| TASK REQUIREMENTS |
Reproduce verbatim the lines of the records from the line containing "will click(x=28, y=56)." through the line containing "I will point(274,1).", inclusive.
>> BEGIN
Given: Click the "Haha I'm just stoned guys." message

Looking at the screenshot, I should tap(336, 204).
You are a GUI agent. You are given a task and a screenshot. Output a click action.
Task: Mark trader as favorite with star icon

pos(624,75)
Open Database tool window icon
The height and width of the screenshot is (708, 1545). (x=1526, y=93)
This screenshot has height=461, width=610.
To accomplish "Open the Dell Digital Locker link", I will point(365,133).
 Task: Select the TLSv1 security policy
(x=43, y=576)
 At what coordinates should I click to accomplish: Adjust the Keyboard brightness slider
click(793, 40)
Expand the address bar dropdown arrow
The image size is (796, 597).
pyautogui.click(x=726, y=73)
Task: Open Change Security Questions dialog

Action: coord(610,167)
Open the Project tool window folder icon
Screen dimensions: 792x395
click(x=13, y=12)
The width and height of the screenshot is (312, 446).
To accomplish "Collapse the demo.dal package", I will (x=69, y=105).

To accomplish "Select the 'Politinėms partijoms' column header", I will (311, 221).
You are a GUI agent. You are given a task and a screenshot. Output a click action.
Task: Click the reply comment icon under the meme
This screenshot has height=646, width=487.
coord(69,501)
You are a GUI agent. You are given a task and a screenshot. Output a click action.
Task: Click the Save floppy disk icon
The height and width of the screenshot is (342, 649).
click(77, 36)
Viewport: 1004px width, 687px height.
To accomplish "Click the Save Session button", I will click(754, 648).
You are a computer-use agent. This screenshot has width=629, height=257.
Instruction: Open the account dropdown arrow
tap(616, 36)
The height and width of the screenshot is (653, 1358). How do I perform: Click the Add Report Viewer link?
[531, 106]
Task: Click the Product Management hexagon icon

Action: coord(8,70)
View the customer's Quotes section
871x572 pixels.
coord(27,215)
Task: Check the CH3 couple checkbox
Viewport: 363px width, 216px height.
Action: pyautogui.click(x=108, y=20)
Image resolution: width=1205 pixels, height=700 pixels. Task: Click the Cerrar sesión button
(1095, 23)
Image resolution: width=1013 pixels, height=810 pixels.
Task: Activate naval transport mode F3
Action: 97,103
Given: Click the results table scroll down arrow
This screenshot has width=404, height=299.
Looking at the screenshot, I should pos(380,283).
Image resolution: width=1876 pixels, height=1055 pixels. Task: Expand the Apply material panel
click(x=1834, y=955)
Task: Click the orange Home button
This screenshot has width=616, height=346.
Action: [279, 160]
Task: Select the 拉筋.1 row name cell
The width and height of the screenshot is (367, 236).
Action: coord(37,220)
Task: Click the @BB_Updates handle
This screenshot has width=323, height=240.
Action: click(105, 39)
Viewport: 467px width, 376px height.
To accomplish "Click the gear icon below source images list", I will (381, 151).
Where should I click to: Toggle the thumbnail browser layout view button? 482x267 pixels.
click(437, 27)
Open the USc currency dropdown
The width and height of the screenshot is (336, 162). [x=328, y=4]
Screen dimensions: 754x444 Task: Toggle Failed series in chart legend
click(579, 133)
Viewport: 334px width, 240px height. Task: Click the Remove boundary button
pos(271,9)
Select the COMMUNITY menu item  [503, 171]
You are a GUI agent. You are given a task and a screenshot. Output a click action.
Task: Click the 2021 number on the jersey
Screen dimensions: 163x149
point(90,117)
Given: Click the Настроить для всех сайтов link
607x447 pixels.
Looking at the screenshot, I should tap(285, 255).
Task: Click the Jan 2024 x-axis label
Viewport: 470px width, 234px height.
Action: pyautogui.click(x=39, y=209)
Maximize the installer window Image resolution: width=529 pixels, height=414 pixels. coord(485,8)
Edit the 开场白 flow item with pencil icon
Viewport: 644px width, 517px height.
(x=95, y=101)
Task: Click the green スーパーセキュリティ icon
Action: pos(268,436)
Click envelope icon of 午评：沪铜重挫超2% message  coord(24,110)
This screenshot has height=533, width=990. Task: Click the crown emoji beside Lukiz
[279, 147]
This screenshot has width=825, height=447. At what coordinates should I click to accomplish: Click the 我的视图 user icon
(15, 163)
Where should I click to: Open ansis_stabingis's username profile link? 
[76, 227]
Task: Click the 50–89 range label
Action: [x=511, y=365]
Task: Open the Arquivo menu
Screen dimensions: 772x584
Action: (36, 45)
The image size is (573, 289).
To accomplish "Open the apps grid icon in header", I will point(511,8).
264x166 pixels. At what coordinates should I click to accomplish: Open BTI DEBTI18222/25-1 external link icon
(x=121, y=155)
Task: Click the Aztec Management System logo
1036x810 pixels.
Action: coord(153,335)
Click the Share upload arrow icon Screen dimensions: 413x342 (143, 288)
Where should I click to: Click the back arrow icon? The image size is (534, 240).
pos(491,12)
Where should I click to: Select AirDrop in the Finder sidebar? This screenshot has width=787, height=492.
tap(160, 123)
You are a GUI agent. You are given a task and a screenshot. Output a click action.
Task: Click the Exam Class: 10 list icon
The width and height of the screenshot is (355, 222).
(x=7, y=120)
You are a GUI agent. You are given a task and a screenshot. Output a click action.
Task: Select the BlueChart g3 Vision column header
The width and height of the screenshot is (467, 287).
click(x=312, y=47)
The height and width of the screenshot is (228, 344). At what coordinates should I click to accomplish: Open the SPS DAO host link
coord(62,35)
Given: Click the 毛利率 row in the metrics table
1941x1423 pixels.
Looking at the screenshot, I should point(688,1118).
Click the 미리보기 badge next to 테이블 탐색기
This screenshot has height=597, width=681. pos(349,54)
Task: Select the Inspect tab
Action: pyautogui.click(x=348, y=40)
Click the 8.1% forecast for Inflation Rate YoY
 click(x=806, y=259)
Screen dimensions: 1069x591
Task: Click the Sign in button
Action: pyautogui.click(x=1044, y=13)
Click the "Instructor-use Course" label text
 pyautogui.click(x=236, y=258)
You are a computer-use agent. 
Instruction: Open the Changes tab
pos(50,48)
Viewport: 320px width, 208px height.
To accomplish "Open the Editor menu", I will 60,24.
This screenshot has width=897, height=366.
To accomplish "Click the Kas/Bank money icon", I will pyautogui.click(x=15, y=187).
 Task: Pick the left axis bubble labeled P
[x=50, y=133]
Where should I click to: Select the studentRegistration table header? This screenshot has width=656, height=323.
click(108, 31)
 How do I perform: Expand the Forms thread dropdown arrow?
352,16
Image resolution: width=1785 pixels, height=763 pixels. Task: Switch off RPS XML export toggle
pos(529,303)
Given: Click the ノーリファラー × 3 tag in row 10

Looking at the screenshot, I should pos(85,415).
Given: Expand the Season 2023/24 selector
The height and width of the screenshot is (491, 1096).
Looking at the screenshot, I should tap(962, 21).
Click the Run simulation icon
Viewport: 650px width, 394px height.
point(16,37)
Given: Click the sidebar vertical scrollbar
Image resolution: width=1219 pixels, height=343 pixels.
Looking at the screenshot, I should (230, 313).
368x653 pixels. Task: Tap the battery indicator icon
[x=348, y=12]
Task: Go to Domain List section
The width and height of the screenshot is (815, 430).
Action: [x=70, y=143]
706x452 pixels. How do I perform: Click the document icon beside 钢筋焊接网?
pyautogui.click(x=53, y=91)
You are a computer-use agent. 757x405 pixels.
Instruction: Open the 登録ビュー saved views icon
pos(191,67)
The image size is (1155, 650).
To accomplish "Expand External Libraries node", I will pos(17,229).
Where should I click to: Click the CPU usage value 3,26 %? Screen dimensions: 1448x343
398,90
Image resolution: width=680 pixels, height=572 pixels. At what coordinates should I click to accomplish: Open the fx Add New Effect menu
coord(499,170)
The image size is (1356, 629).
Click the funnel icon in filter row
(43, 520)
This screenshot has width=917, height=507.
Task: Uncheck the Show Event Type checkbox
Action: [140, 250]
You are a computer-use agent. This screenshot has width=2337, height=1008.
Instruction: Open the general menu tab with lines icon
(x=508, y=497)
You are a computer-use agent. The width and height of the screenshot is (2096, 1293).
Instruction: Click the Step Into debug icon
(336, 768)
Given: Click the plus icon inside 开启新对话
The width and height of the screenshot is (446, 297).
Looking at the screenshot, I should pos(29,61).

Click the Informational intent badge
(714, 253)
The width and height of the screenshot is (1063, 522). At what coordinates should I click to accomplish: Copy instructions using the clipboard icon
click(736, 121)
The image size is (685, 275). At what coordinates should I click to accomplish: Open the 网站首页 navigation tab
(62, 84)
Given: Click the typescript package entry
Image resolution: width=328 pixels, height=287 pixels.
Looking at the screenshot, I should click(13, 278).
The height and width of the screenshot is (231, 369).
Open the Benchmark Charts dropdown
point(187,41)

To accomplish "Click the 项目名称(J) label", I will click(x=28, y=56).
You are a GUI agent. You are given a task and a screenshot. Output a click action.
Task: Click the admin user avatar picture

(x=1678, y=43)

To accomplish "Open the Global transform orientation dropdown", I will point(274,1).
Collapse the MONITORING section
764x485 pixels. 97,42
>> END
| FULL ANSWER |
To accomplish "Click the 项目名称(J) label", I will click(x=28, y=56).
You are a GUI agent. You are given a task and a screenshot. Output a click action.
Task: Click the admin user avatar picture

(x=1678, y=43)

To accomplish "Open the Global transform orientation dropdown", I will point(274,1).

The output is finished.